BEGIN Supplied records
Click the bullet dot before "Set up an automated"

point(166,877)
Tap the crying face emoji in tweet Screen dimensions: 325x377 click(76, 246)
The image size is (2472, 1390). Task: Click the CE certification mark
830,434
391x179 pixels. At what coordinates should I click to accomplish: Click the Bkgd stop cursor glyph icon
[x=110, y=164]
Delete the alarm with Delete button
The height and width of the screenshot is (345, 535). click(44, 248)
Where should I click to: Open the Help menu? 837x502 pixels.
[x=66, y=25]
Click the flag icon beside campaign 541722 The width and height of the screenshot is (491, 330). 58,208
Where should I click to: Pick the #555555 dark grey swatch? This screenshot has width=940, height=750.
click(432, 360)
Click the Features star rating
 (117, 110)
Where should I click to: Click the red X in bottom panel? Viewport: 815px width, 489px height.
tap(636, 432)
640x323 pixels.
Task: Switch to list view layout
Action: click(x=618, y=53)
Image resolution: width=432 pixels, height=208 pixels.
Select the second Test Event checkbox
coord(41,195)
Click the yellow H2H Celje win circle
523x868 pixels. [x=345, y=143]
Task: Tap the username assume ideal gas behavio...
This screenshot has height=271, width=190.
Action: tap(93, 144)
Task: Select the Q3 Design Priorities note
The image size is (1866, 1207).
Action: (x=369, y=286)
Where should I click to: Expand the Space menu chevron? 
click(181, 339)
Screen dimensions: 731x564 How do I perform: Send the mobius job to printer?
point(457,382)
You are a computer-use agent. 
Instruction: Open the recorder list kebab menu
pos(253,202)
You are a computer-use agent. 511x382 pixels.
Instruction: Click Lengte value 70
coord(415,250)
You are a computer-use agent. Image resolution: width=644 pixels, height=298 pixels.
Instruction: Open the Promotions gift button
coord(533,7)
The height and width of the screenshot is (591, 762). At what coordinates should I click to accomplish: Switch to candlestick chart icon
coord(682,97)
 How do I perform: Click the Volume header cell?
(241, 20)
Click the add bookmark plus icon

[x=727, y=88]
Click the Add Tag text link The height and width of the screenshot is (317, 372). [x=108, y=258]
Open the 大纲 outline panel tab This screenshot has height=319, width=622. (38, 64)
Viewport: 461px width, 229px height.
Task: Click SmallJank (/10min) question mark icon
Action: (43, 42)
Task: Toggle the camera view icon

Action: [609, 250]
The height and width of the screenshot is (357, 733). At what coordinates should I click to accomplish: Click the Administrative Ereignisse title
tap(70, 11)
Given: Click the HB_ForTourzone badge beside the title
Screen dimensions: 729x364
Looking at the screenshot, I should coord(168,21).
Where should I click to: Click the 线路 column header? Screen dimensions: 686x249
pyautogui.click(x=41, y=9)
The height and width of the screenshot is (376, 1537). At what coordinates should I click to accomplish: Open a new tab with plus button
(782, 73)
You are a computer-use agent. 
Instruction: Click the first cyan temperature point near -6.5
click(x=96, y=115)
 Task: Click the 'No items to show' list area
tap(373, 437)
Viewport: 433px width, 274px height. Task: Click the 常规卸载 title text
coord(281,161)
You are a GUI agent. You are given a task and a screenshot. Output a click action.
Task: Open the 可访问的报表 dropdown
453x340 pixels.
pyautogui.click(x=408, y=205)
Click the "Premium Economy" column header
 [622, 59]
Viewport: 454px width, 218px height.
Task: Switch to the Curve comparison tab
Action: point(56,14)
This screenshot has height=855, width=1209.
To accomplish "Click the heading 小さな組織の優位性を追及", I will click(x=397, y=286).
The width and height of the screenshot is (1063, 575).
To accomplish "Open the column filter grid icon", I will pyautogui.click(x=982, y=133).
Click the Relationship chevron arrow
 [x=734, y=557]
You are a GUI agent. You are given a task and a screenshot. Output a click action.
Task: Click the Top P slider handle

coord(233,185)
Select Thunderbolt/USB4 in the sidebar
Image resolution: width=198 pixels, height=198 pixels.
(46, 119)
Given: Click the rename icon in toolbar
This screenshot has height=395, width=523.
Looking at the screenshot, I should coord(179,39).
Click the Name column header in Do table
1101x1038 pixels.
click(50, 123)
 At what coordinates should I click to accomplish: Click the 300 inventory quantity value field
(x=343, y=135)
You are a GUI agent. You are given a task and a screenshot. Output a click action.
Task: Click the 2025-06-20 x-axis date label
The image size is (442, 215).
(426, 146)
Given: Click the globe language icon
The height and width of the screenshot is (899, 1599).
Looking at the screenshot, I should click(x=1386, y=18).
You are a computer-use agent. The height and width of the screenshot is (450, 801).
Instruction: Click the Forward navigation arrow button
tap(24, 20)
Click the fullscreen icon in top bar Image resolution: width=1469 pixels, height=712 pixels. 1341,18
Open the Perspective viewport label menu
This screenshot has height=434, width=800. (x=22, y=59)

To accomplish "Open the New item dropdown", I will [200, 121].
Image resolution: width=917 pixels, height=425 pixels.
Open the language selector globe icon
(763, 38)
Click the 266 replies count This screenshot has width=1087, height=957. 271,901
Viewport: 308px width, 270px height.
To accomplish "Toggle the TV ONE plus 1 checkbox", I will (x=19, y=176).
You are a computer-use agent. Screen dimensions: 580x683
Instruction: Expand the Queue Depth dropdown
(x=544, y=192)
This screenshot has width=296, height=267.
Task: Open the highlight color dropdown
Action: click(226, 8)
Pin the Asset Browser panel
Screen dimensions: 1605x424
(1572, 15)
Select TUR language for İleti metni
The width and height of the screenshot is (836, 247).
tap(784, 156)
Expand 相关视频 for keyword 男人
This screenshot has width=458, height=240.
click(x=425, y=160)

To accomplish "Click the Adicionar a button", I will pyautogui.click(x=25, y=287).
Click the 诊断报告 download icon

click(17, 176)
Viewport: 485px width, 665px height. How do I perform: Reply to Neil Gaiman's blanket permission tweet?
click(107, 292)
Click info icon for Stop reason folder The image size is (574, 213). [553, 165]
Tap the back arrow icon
END Supplied records
Work instruction: Looking back at the data above, tally each line that includes the word "computer", then answer with the total alone.

Output for this task: 6